How to calculate contrasts from a fitted brms model

brms (Bayesian Regression Models using Stan) is an R package that allows fitting complex (multilevel, multivariate, mixture, …) statistical models with straightforward R modeling syntax, while using Stan for bayesian inference under the hood. You will find many uses of that package on this blog. I am particularly fond of brms’ helper functions for post-processing (visualizing, summarizing, etc) the fitted models. In this post, I will show how to calculate and visualize arbitrary contrasts (aka “(general linear) hypothesis tests”) with brms, with full uncertainty estimates.

Models and contrasts

Here, we will discuss linear models, which regress an outcome variable on a weighted combination of predictors, while allowing the weights to vary across individuals (hierarchical linear regression). After fitting the model, you will have estimates of the weights (“beta weights”, or simply regression parameters) that typically consist of an intercept (estimated level of outcome variable when all predictors are zero) and slopes, which indicate how the outcome variable changes as function of one-unit changes of the predictors, when other predictors are at 0.

However, we are often interested in further questions (contrasts, “general linear hypothesis tests”). For example, your model output may report one group’s change over time, and the difference of that slope between groups, but you are particularly interested in the other group’s slope. To find that slope, you’d need to calculate an additional contrast from your model. This is also commonly called “probing interactions” or sometimes “post hoc testing”.

Example data

To make this concrete, let’s consider a hypothetical example data set from Bolger and Laurenceau (2013): Two groups’ (treatment: 0/1) self-reported intimacy was tracked over 16 days (time). The dataset contains data from a total of 50 (simulated) individuals.

library(tidyverse)
library(rio)
dat <- import(
  "http://www.intensivelongitudinal.com/ch4/ch4R.zip", 
  setclass = "tibble", 
  colClasses = c("id" = "factor", "treatment" = "factor")
)

Model

We might be interested in how the two groups’ feelings of intimacy developed over time, and how their temporal trajectories of intimacy differed.

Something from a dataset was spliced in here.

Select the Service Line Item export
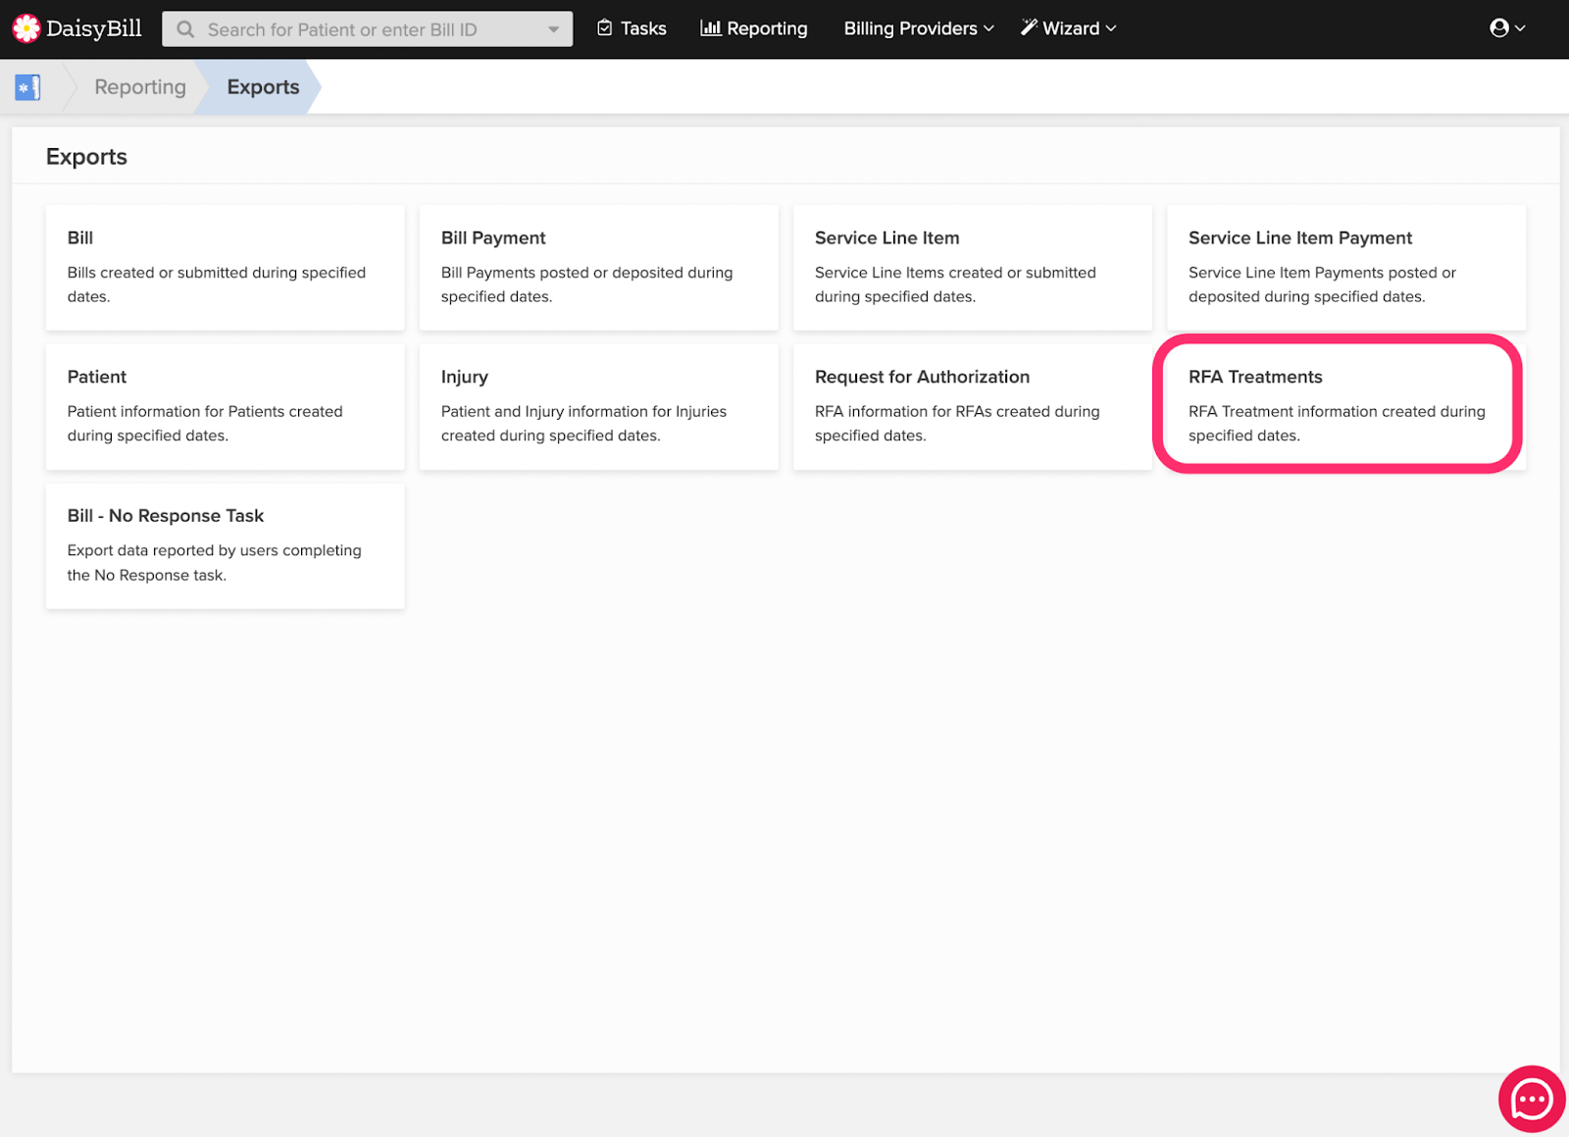This screenshot has height=1137, width=1569. click(972, 268)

To be more specific, we have three questions:

Q1: How did intimacy develop over time for group 0? Q2: How did intimacy develop over time for group 1? Q3: How different were these two time-courses?

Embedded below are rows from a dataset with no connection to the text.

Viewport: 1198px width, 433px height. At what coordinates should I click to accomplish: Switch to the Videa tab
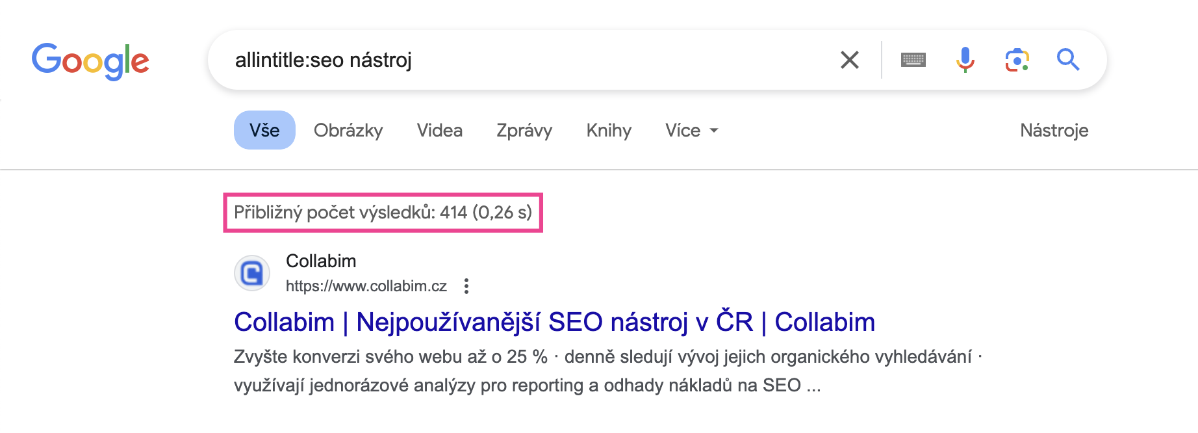(x=439, y=130)
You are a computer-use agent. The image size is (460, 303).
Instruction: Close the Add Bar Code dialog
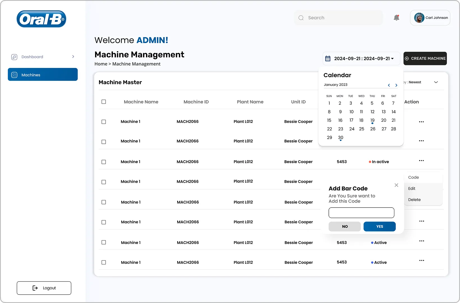396,185
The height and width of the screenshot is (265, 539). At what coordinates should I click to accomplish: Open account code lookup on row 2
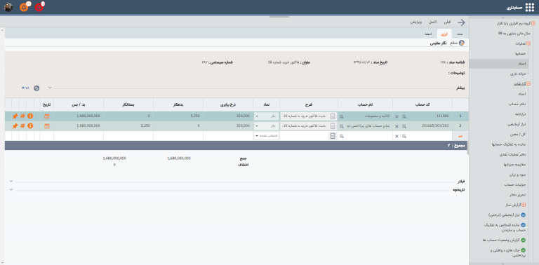click(404, 126)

To answer, we model intimacy as a function of time, treatment, and their interactions. The hierarchical model includes varying intercepts and effects of time across participants.

library(brms)
fit <- brm(
  intimacy ~ time * treatment + (time | id),
  family = gaussian(),
  data = dat,
  file = here::here("static/data/intimacymodel")
)

Interpreting the model’s parameters

Let’s then answer our questions by looking at the model’s summary, and interpreting the estimated population-level parameters (the posterior means and standard deviations).

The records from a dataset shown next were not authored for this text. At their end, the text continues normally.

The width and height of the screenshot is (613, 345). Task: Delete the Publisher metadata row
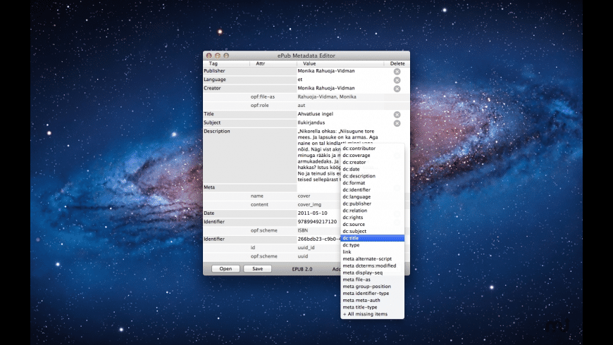click(x=397, y=72)
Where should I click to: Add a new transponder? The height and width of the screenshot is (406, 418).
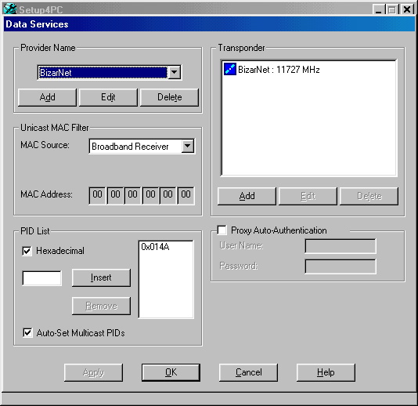click(x=247, y=196)
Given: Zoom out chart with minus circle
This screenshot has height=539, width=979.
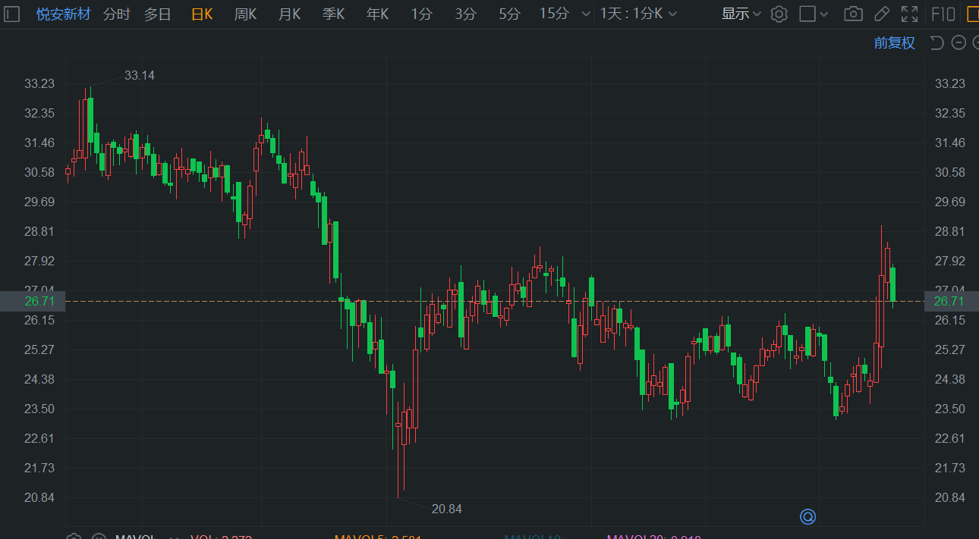Looking at the screenshot, I should pyautogui.click(x=959, y=42).
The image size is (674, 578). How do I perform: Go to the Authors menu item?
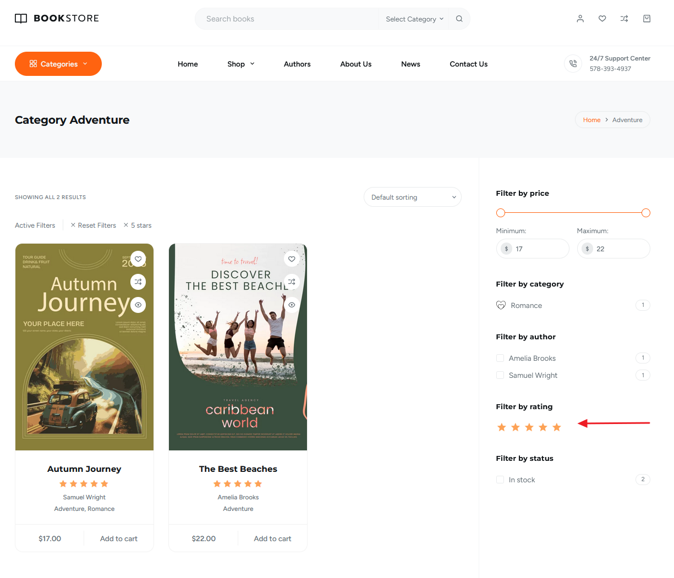click(x=297, y=64)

Table 1: Summary of model’s parameters
ParameterEstimateEst.ErrorQ2.5Q97.5
b_Intercept2.900.222.483.34
b_time0.050.020.000.10
b_treatment1-0.060.30-0.670.52
b_time:treatment10.060.030.000.13

The first lesson is that most models are simply too complex to interpret by just looking at the numerical parameter estimates. Therefore, we always draw figures to help us interpret what the model thinks is going on. The figure below shows example participants’ data (left) and the model’s estimated effects on the right.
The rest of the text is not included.